F10 is a startup incubator and accelerator founded in 2016 focused on Fintech, Insurtech, Regtech and Deeptech. Its incubation and acceleration programs help startups in connecting with entrepreneurs, experts, mentors, and investors for early stage venture and late stage venture investing. The company was founded in Zurich and currently has operating hubs in Zurich, Singapore, Madrid, and Barcelona.

History
In 2014, SIX (Switzerland's stock exchange) launched a new project to accelerate their innovation process which grew into F10 and it was formally launched as FinTech Startup Incubator / Accelerator in August 2015 by Markus Graf and Andreas Iten. F10 launched the 6-month “Prototype to Product” P2 program and held its first program in July 2017 in which 14 startups were selected from 260 international teams from the financial, insurance and regulatory technology sector. Since then, more than 200 startups have gone through F10 programs. F10 corporate partners  include SIX, Julius Bär, Generali Switzerland, BME Bolsas y Mercados Españoles, Renta 4, R3, TX Group, Hewlett Packard Enterprise, Franklin Templeton, Klaytn, and Microsoft Switzerland.  Notable alumni companies include Yokoy, Apiax, PXL Vision, Futurae exeon, FQX, Relio, and Stableton.

Structure
Early-stage startups can apply for the F10 Flagship Incubation program in Zurich, Singapore, and Madrid and their viability is judged by the Country head and startup coaches of the program, in which startups will be supported in transitioning their prototype to a sellable product.  Any type of startup in FinTech, InsurTech, RegTech, DeepTech or any other tech applicable to the financial industry can apply. Examples from their inaugural Singaporean cohort range from tokenized asset management (DEXTF, Tokenomatic) to KYC (Notarum) to online payments (Maesh).

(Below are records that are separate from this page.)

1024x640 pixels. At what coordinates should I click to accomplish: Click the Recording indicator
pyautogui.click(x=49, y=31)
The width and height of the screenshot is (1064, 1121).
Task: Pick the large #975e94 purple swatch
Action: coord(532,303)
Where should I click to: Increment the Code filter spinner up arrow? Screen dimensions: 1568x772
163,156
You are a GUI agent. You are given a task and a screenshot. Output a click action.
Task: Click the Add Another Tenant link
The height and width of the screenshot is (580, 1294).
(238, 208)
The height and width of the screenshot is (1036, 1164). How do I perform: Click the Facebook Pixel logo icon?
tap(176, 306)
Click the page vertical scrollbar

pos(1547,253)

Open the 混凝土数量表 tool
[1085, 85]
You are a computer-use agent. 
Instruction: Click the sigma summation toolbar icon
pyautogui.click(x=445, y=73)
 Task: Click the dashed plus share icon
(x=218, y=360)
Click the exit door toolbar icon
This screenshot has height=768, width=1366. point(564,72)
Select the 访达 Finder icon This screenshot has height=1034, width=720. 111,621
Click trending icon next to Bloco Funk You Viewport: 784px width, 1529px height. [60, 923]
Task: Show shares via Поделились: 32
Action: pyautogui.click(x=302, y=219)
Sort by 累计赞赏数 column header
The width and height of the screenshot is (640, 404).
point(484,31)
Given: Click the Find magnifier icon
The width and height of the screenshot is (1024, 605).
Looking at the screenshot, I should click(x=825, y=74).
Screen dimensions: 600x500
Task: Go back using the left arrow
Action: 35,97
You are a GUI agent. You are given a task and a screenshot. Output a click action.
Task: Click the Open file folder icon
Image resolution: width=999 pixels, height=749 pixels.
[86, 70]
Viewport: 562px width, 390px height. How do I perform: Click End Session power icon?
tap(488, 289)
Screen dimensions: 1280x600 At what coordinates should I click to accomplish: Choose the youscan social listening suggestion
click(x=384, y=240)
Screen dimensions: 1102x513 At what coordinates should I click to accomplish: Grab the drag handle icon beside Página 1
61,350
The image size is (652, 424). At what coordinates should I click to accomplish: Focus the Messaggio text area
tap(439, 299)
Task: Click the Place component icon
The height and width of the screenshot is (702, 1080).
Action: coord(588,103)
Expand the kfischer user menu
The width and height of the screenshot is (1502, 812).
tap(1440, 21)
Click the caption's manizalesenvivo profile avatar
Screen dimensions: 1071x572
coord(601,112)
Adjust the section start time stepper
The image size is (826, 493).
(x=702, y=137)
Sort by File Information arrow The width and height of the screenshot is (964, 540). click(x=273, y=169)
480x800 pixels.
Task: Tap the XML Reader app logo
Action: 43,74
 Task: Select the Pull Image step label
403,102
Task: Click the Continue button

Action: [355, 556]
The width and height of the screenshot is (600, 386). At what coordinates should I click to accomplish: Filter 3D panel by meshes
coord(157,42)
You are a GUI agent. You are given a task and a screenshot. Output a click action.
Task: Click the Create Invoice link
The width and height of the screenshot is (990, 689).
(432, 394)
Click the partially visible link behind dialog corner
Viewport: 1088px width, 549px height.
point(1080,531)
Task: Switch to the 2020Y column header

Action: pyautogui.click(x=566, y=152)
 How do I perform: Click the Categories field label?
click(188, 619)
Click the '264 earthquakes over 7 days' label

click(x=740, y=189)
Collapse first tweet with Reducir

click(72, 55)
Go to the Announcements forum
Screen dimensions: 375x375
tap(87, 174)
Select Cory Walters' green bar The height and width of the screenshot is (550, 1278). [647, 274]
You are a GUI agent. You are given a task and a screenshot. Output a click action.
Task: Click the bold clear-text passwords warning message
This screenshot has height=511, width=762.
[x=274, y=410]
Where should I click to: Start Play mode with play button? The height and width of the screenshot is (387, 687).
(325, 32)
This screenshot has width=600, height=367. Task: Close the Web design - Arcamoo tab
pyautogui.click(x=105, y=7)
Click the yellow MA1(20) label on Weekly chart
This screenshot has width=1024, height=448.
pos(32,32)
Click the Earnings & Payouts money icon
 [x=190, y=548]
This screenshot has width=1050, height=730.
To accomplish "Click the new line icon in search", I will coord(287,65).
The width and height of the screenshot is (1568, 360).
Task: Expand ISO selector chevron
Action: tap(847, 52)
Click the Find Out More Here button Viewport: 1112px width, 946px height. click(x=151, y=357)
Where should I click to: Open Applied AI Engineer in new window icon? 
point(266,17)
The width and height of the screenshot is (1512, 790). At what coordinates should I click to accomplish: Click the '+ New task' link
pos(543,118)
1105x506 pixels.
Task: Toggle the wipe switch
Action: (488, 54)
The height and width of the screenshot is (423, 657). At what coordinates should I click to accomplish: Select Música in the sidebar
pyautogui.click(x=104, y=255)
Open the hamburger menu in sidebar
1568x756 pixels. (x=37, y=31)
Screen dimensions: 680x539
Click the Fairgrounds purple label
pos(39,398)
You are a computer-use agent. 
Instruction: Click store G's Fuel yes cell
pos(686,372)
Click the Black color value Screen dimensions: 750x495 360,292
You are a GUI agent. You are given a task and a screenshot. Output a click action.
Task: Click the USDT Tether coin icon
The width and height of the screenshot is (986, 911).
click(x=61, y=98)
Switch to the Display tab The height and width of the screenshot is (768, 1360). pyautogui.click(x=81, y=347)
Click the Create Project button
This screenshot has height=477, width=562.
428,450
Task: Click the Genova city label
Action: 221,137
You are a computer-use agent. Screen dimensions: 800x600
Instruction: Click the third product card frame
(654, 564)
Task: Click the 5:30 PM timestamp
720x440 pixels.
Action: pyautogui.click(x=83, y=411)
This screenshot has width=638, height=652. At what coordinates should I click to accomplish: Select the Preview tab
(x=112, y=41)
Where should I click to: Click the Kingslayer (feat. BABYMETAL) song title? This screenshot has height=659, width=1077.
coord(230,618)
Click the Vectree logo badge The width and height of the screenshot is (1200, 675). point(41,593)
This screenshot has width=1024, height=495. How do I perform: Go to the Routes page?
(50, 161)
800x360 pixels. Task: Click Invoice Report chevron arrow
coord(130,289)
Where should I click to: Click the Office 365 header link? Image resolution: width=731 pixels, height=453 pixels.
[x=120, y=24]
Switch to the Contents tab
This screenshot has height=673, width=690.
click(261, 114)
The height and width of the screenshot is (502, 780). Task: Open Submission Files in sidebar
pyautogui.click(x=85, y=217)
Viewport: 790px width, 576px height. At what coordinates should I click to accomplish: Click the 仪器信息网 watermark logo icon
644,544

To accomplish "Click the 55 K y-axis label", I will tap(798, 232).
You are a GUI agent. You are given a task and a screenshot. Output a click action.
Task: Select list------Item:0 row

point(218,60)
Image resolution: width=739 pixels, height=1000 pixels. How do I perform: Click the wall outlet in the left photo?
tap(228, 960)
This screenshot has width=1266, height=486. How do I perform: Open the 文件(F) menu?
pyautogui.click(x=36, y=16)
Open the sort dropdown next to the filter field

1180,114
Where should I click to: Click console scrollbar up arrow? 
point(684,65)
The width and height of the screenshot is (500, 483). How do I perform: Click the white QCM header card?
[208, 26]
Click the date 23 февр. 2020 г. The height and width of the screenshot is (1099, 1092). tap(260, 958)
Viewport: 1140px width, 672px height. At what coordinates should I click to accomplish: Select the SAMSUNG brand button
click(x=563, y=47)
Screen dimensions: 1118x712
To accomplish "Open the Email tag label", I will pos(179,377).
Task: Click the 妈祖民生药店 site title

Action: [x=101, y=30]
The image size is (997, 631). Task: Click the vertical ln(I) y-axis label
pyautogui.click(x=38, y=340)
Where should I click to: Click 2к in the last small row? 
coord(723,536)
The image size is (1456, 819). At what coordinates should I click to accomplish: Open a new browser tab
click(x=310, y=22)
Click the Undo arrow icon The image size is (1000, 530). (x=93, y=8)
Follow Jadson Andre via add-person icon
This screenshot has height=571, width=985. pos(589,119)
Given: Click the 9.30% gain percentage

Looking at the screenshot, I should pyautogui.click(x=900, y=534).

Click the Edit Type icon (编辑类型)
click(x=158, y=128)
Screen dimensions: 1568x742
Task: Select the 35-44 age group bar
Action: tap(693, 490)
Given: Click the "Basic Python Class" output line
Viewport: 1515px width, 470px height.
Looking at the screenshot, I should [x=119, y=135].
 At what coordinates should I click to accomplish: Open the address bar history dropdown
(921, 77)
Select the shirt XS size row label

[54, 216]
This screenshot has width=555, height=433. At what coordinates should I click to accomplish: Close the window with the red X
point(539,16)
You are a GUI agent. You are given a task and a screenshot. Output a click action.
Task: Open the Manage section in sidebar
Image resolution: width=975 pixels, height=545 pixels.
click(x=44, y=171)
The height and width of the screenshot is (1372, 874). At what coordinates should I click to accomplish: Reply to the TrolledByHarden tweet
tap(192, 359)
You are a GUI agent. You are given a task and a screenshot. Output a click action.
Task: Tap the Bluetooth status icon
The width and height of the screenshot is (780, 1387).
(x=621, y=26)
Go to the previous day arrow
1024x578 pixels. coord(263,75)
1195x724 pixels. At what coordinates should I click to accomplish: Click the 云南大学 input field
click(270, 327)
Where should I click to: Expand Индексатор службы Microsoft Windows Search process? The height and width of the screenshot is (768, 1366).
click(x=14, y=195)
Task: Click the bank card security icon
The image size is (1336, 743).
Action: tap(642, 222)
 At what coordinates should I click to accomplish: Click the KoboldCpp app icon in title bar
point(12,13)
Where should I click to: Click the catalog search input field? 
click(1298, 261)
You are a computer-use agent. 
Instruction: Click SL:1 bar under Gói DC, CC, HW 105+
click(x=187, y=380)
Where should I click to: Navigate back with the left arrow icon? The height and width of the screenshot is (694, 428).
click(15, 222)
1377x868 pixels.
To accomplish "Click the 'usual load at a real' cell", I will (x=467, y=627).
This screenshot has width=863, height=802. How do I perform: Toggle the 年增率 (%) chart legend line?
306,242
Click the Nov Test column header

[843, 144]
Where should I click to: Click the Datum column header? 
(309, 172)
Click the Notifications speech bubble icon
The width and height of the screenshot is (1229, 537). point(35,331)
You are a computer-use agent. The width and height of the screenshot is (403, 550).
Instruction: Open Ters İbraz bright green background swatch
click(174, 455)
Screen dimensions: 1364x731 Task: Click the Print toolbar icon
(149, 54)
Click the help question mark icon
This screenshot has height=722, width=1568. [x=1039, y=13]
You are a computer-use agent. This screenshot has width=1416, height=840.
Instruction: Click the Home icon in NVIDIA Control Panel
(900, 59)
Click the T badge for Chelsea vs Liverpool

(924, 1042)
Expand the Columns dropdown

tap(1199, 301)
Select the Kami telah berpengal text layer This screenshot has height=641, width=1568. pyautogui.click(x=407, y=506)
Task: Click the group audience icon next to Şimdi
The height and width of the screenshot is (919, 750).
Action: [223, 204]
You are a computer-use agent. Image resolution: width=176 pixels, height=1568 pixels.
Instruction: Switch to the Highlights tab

Growth-stage startups (post-seed, post-revenue) startups can apply to F10 Acceleration challenges launched by F10 corporate partners in Zurich, Singapore and Madrid to accelerate collaborations (pilots, PoCs).

Countries 
In 2020, F10 expanded internationally into Singapore by launching its Incubation program. In September of that year, F10 also announced that it would set up locations in Spain (both Madrid and Barcelona).